Document excerpt:
▼

There shouldn’t be much pain while standing or when you push gently on the injured area. However, if the outside of your foot is very tender to the touch, and if you have a lot of pain standing or even while non-weightbearing, you may instead Have A Fracture On Your Fifth Metatarsal.
These are uncommon, but can cause a lot of trouble if they aren’t addressed right away. So if you’re not sure whether you have peroneal tendonitis, see your doctor as soon as you can.
Does it matter which of the two peroneal tendons you’ve injured? From the relatively meager scientific literature on peroneal tendonitis, it does not seem like this is the case.
In fact, somewhere around 33% of all cases of peroneal tendonitis appear to involve both tendons anyways. So any rehab program will have to address both the peroneus longus and the peroneus brevis.2
What causes it?
Physioworks.com says there are a number of different factors which can cause peroneal tendonitis, including
- A sudden increase in weight-bearing activities, particularly walking, running or jumping
- Inadequate or unsupportive footwear
- Muscle imbalances of the lower limb
- Poor lower limb biomechanics
- Incomplete rehabilitation following an acute ankle injury, such as an ankle sprain
How can you treat it?
Here is a video from Doctor Jo that shows some stretching and exercises for the calf, achilles tendon, soleus, and the peroneal tendon itself.
What are real runner experiences with this?

▲

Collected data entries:
▼

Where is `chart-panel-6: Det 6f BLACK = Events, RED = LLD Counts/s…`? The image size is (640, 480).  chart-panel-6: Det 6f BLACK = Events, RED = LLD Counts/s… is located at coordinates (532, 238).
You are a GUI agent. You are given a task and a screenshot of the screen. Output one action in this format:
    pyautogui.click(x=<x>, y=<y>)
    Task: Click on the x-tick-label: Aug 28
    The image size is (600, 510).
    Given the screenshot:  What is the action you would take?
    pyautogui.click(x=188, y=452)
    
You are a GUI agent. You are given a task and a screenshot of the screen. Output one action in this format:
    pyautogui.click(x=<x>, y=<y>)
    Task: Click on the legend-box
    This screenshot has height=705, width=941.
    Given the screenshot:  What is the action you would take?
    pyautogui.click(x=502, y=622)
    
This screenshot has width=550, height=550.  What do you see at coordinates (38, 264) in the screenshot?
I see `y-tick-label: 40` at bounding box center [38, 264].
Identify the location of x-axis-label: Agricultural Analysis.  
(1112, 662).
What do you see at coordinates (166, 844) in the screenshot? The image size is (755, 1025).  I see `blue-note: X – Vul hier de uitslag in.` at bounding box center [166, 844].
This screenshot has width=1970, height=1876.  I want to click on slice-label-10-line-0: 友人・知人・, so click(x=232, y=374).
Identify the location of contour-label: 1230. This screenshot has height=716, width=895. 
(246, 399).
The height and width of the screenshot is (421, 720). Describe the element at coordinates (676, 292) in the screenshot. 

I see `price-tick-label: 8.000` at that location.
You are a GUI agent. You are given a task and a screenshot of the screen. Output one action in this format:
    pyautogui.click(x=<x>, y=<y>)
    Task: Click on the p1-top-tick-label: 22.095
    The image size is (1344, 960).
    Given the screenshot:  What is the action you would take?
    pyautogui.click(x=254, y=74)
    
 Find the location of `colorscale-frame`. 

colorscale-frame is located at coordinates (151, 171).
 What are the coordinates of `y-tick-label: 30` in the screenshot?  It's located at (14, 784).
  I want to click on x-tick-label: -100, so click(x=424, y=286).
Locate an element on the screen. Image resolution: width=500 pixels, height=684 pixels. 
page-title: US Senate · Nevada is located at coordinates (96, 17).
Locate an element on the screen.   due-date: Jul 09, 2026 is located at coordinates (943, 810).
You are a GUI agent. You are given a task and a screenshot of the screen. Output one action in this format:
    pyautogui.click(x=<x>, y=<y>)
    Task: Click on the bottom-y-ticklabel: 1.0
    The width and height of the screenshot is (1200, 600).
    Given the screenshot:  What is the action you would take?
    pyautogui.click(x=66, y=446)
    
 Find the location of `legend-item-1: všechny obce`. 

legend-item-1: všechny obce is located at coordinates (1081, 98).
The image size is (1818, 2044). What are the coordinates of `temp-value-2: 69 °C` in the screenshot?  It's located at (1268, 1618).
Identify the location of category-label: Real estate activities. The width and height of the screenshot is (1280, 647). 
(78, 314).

▲

Complete the following:
(1) In the peroneal tendonitis text, roughly what share of peroneal tendonitis cases appear to involve both tendons?
(2) Reproduce the stretch of the peroneal tendonitis text from "These are uncommon, but" through "What causes it?".
(3) Resume the peroneal tendonitis text from the point where it stops.

Responses:
(1) Around 33% of all cases.

(2)
These are uncommon, but can cause a lot of trouble if they aren’t addressed right away. So if you’re not sure whether you have peroneal tendonitis, see your doctor as soon as you can.
Does it matter which of the two peroneal tendons you’ve injured? From the relatively meager scientific literature on peroneal tendonitis, it does not seem like this is the case.
In fact, somewhere around 33% of all cases of peroneal tendonitis appear to involve both tendons anyways. So any rehab program will have to address both the peroneus longus and the peroneus brevis.2
What causes it?

(3)
Alan Bennet on letsrun.com said,
+1 for the gradual return to running. But there might be more going on. I struggled for eight months, tried to run through it, tried all kinds of PT, tried total rest. Out of desperation I went for sports massage. During the third session she found and worked out a huge knot in my calf that was impinging the tendon. Without that I was never going to recover, the tendon was being artificially shortened. The next thing that helpedwas doing stairs, walk up run down, 10x 100 steps, seven days/week. Somebody recommended these on another thread, and they really work. After a month of that I returned to running. At first I was doing three days, two at 45 minutes, one at 90 minutes. Tried that for a few months but the tendonitis was hanging on. So I divided that time into seven days, 23 minutes for six days and 46 minutes on Saturday. That was the magic. Every week I increased by one minute — by the end of 2015 I was up to an hour for six days and two hours on Saturday. For 2016 I have started doing 5Ks.Two years this month from the initial injury, and it’s still not 100%! But maybe 97%, which I will take. I do yoga and have to be careful not to do too much lotus pose, this brings it back. (Be careful with figure-4 stretch.) I use the stick on my calves after every run. I had to experiment to get just the right pressure with that. I still do the stairs five days.Okay all that was on the left side, and started with a calf injury during yoga. I have also had a quick case on the right side, caused by shoes. I rotate shoes, one model was pressing ever so slightly on my ankle. The PT caught that one, asking questions about did I have any pain in the ankle, where the tendon goes by it. I said no, but then started paying attention on my runs, and realized the truth. Ditched those shoes and started recovering right away.All of which is to say that peroneal tendonitis does not come out of nowhere. Dig around for what is causing it. The barefoot running idea is interesting. If that works, to me it says the problem is the shoes, but NOT over-pronation.I’m 54 years old, I bet you can bounce back much quicker than I did. Good luck.
Turkey Leg on Letsrun.com said,
I’ve had a similar experience as Alan Bennet (above). No amount of PT helped, until the therapist took a long shot guess and suggested putting a tennis ball under my hamstring as I sat in a chair. I immediately felt a deep knot in there and just a few minutes of that I was 100% cured. Amazing and kind of sad that I had lost about half a year thinking I couldn’t do anything.To this day, I’m convinced 9 out of 10 joint pains are caused by just muscle knots. The trick is finding them. They’re tricky sometimes.